THE LIFE OF EDMUND BURKE.

ALTHOUGH the Spensers boast of the trophies of a Marlborough, Gibbon esteems "the Fairie Queen" the brightest jewel of their coronet; so in the lineage of the historical house of Clanricarde, the fairest name is that of Edmund Burke. But an embarrassment occurs in the pedigrees of both poet and orator: neither can accurately determine the precise connection with his parent stem. In Ireland, the frequent confiscations, and the consequent alienation of lands and destruction of records, have thrown such difficulties in the pathway of the genealogist, that, but for the light which tradition affords him (and in the sister island the veracity of family tradition is most remarkable), his enquiries would be fruitless, and his utmost exertions unavailing. In the case of Edmund Burke, tradition affirms that he was a scion of a respectable branch of the house of Clanricarde, long settled in the counties of Galway and Limerick; and this statement is strongly confirmed by his continuous usage of the exact Clanricarde arms, and the recognition of the first Earl, who, on more than one occasion, addresses him as "cousin."

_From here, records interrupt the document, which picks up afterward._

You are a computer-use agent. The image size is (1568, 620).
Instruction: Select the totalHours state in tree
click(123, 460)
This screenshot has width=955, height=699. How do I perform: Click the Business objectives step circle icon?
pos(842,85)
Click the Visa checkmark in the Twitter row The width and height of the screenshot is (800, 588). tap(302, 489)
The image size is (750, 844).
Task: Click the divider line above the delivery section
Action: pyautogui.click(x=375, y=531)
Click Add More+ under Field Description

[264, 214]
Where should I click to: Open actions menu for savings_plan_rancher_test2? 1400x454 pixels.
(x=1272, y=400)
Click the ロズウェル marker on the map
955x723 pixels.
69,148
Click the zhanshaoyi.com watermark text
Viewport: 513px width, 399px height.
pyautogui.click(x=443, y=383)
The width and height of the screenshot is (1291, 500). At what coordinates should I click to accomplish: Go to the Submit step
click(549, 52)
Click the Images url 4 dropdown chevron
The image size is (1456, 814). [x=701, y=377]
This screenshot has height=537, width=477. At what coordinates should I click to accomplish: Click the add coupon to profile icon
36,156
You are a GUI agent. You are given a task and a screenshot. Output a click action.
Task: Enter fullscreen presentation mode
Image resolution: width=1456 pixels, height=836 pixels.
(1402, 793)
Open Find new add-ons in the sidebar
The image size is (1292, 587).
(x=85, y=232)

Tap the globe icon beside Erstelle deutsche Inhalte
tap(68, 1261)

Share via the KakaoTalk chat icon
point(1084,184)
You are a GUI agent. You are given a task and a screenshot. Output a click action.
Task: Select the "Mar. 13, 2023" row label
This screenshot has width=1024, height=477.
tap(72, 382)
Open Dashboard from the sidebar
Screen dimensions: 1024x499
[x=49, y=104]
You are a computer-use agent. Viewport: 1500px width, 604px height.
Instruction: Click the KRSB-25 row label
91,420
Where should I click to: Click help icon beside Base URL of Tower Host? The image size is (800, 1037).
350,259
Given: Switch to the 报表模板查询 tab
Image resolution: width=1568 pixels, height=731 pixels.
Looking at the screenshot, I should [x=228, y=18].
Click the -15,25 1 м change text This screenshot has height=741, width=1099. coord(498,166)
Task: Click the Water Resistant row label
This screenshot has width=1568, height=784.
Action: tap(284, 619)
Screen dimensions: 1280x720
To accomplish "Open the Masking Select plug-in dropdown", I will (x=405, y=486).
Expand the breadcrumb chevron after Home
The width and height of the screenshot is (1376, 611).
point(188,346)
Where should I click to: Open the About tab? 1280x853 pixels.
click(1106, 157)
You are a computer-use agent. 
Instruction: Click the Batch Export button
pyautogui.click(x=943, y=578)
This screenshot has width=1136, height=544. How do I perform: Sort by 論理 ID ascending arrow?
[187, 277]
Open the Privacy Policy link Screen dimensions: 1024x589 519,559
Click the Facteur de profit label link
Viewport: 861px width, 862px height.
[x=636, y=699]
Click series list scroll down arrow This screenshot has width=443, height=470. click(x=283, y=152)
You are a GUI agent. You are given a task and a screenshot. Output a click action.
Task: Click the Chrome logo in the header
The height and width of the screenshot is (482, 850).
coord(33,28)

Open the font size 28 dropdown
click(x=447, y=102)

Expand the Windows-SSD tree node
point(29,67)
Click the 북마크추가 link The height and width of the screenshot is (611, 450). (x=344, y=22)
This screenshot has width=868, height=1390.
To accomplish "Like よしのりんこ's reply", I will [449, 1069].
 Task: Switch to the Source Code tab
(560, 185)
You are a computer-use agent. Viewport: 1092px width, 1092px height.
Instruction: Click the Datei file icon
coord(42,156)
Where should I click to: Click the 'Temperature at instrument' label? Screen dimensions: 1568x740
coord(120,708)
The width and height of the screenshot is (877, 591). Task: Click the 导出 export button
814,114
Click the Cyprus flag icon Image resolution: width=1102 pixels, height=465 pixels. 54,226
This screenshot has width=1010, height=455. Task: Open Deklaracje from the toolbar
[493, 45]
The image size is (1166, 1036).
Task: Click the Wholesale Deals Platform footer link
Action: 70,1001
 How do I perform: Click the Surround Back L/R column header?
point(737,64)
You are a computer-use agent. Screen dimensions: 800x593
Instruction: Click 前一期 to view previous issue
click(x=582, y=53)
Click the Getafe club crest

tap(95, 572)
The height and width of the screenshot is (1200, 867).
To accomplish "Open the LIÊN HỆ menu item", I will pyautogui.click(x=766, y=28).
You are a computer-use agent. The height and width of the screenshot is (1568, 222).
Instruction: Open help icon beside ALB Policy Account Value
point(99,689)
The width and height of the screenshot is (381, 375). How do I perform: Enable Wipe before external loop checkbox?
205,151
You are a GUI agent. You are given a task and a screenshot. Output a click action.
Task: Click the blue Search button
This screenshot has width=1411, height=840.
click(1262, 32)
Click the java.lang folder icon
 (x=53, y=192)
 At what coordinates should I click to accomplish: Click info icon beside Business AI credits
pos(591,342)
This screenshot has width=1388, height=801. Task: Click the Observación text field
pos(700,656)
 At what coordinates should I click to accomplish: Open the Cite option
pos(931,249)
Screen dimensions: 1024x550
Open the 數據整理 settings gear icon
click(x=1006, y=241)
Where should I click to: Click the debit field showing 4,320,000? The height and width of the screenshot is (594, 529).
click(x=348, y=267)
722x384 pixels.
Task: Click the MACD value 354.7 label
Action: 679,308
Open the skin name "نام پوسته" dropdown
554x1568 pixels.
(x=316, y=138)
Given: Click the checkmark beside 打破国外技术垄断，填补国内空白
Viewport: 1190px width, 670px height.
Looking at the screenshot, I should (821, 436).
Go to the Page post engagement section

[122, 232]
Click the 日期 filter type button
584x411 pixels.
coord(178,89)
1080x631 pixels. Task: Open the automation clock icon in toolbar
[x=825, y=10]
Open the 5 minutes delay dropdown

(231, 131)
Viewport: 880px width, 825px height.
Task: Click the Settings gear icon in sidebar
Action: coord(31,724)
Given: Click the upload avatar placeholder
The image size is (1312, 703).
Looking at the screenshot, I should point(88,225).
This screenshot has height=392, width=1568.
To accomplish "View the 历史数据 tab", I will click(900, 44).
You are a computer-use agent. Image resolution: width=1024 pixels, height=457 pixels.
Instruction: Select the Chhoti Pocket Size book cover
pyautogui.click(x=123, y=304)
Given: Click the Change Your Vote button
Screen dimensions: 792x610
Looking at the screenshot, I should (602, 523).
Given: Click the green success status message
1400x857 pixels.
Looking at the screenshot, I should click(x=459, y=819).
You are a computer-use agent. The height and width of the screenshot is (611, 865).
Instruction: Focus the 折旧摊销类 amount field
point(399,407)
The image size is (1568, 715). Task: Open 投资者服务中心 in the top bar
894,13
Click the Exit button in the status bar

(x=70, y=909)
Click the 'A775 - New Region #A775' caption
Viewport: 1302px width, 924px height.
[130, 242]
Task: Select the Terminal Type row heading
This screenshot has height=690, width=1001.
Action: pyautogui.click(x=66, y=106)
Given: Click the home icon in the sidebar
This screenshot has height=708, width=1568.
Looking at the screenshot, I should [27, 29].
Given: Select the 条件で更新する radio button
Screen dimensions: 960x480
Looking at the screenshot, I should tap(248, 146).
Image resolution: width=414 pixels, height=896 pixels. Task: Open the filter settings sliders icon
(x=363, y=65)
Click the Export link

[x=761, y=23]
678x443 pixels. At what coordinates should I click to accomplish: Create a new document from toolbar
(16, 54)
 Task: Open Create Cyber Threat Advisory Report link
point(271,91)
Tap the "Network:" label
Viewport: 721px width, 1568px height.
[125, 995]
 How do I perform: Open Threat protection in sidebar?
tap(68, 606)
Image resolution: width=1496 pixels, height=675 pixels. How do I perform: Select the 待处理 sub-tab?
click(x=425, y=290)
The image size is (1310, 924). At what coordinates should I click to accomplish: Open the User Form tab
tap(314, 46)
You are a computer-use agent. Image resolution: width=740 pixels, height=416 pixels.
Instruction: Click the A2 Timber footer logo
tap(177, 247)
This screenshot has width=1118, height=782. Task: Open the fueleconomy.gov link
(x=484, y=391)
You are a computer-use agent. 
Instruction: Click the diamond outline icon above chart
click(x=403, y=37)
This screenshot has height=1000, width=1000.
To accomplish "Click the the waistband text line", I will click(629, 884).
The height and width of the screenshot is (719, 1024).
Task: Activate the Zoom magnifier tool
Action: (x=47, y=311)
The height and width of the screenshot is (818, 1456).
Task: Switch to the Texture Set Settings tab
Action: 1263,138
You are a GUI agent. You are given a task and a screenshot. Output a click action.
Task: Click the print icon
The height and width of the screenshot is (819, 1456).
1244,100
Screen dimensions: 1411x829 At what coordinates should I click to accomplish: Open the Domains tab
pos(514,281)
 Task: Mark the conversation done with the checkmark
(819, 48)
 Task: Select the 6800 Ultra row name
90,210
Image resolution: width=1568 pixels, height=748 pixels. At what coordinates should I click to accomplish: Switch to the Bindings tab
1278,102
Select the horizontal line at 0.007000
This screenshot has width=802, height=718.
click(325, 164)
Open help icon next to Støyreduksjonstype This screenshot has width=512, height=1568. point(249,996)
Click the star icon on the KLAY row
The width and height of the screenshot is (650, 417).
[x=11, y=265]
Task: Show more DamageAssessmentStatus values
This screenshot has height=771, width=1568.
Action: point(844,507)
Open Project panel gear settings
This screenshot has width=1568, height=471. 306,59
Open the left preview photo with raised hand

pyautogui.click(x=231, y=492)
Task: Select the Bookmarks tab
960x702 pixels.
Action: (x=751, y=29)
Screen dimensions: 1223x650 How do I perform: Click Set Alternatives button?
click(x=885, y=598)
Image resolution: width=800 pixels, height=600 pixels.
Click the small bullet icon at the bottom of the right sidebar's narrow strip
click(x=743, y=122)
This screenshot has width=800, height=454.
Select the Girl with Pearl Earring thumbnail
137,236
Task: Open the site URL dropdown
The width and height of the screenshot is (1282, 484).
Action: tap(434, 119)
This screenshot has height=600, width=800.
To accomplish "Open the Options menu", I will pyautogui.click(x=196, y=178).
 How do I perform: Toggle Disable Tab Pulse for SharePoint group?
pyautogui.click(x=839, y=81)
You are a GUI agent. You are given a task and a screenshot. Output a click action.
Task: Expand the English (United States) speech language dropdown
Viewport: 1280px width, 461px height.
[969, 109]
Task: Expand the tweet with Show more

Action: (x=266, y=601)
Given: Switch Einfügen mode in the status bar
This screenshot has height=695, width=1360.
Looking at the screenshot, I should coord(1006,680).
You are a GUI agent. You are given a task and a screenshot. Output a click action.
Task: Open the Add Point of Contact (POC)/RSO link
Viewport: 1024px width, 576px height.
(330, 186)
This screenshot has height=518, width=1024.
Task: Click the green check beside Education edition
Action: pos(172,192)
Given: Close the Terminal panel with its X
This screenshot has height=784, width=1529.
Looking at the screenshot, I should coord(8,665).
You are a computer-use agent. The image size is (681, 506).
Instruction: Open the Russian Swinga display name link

The greater portion of the Limerick estates of

Mr. Burke's family having been lost in the civil commotions of the 17th century, his great grandfather retired to a property he possessed in the county of Cork, and settled there in the neighbourhood of Castletown Roche, a village about five miles from Doneraile. The grandson, RICHARD BOURKE, or BURKE, the father of Edmund Burke, was brought up to the profession of the law, and resided for some time in Limerick, but eventually removed to Dublin, where he took a house on Arran Quay, and there practised as an attorney with eminent success. About the year 1725, he married Mary, daughter of Patrick Nagle, Esq., of Ballyduff (descended from an ancient family in the county of Cork, of which was Sir Richard Nagle, Attorney-general for Ireland tempore James II.),* and by her he had no less than fifteen children, all of whom died in youth, except GARRETT, EDMUND, RICHARD, and JULIANA. Garrett, the eldest son followed his father's profession, and resided in Dublin: he was never married, and at his decease, in 1765, the county of Cork property, which had been for several generations in his ancestors' possession, devolved on his brother Edmund, by whom it was sold for £4000, in 1793. Richard, the third son, acquired reputation in the political circles of London as a wit and a writer: he was by profession a barrister; after filling the situation of one of the secretaries of the treasury in 1782, and again in 1783, he was, in the December of the latter year, elected Recorder of Bristol, an office he held until his death, the 4th February, 1794. It is to this Richard Burke

* Admiral Sir Edmund Nagle, the friend of King George IV., was Mr. Burke's first cousin.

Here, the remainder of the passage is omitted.